## What the task asks
Return the lines below word for word.

## Exercise inputs

════════════════════

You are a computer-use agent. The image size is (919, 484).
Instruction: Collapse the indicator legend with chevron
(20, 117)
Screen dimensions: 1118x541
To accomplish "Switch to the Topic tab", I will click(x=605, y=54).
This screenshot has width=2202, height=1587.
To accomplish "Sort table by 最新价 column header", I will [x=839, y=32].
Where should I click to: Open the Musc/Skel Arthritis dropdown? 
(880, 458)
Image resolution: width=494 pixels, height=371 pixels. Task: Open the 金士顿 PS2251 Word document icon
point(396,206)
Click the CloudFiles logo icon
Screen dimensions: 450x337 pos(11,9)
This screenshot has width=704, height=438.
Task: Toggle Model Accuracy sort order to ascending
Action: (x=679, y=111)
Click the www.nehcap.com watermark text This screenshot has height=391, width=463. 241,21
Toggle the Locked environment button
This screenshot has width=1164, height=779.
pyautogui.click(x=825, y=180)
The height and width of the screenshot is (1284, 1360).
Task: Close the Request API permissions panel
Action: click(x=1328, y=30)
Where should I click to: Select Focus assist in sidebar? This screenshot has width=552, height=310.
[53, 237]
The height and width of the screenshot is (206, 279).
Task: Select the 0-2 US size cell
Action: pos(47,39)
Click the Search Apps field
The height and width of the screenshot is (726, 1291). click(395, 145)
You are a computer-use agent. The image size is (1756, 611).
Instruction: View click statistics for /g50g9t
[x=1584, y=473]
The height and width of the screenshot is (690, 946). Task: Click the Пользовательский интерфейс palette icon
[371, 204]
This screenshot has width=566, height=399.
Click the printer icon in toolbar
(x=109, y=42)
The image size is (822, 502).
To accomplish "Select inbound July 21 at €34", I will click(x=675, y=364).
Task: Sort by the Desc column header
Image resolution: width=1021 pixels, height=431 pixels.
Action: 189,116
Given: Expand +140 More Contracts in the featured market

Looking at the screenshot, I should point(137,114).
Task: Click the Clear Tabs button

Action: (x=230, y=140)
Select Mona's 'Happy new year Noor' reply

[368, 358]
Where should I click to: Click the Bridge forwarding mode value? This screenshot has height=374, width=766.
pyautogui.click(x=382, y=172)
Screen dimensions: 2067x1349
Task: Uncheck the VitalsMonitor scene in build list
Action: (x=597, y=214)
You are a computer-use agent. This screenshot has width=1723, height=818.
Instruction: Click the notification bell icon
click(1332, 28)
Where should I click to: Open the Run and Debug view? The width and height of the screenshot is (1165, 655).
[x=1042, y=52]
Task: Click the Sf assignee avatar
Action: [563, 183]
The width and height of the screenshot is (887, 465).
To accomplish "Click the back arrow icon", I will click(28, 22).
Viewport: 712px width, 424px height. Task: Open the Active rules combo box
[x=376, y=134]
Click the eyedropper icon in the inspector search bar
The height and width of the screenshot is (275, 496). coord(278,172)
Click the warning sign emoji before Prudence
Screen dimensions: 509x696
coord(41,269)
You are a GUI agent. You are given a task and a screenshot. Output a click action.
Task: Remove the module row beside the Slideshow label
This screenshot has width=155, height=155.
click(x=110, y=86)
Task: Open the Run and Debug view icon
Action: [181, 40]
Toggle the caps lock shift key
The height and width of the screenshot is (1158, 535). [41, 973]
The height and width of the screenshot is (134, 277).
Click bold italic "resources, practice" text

════════════════════

## Correct answer
You are a computer-use agent. The image size is (919, 484).
Instruction: Collapse the indicator legend with chevron
(20, 117)
Screen dimensions: 1118x541
To accomplish "Switch to the Topic tab", I will click(x=605, y=54).
This screenshot has width=2202, height=1587.
To accomplish "Sort table by 最新价 column header", I will [x=839, y=32].
Where should I click to: Open the Musc/Skel Arthritis dropdown? 
(880, 458)
Image resolution: width=494 pixels, height=371 pixels. Task: Open the 金士顿 PS2251 Word document icon
point(396,206)
Click the CloudFiles logo icon
Screen dimensions: 450x337 pos(11,9)
This screenshot has width=704, height=438.
Task: Toggle Model Accuracy sort order to ascending
Action: (x=679, y=111)
Click the www.nehcap.com watermark text This screenshot has height=391, width=463. 241,21
Toggle the Locked environment button
This screenshot has width=1164, height=779.
pyautogui.click(x=825, y=180)
The height and width of the screenshot is (1284, 1360).
Task: Close the Request API permissions panel
Action: click(x=1328, y=30)
Where should I click to: Select Focus assist in sidebar? This screenshot has width=552, height=310.
[53, 237]
The height and width of the screenshot is (206, 279).
Task: Select the 0-2 US size cell
Action: pos(47,39)
Click the Search Apps field
The height and width of the screenshot is (726, 1291). click(395, 145)
You are a computer-use agent. The image size is (1756, 611).
Instruction: View click statistics for /g50g9t
[x=1584, y=473]
The height and width of the screenshot is (690, 946). Task: Click the Пользовательский интерфейс palette icon
[371, 204]
This screenshot has width=566, height=399.
Click the printer icon in toolbar
(x=109, y=42)
The image size is (822, 502).
To accomplish "Select inbound July 21 at €34", I will click(x=675, y=364).
Task: Sort by the Desc column header
Image resolution: width=1021 pixels, height=431 pixels.
Action: 189,116
Given: Expand +140 More Contracts in the featured market

Looking at the screenshot, I should point(137,114).
Task: Click the Clear Tabs button

Action: (x=230, y=140)
Select Mona's 'Happy new year Noor' reply

[368, 358]
Where should I click to: Click the Bridge forwarding mode value? This screenshot has height=374, width=766.
pyautogui.click(x=382, y=172)
Screen dimensions: 2067x1349
Task: Uncheck the VitalsMonitor scene in build list
Action: (x=597, y=214)
You are a computer-use agent. This screenshot has width=1723, height=818.
Instruction: Click the notification bell icon
click(1332, 28)
Where should I click to: Open the Run and Debug view? The width and height of the screenshot is (1165, 655).
[x=1042, y=52]
Task: Click the Sf assignee avatar
Action: [563, 183]
The width and height of the screenshot is (887, 465).
To accomplish "Click the back arrow icon", I will click(28, 22).
Viewport: 712px width, 424px height. Task: Open the Active rules combo box
[x=376, y=134]
Click the eyedropper icon in the inspector search bar
The height and width of the screenshot is (275, 496). coord(278,172)
Click the warning sign emoji before Prudence
Screen dimensions: 509x696
coord(41,269)
You are a GUI agent. You are given a task and a screenshot. Output a click action.
Task: Remove the module row beside the Slideshow label
This screenshot has width=155, height=155.
click(x=110, y=86)
Task: Open the Run and Debug view icon
Action: [181, 40]
Toggle the caps lock shift key
The height and width of the screenshot is (1158, 535). [41, 973]
The height and width of the screenshot is (134, 277).
Click bold italic "resources, practice" text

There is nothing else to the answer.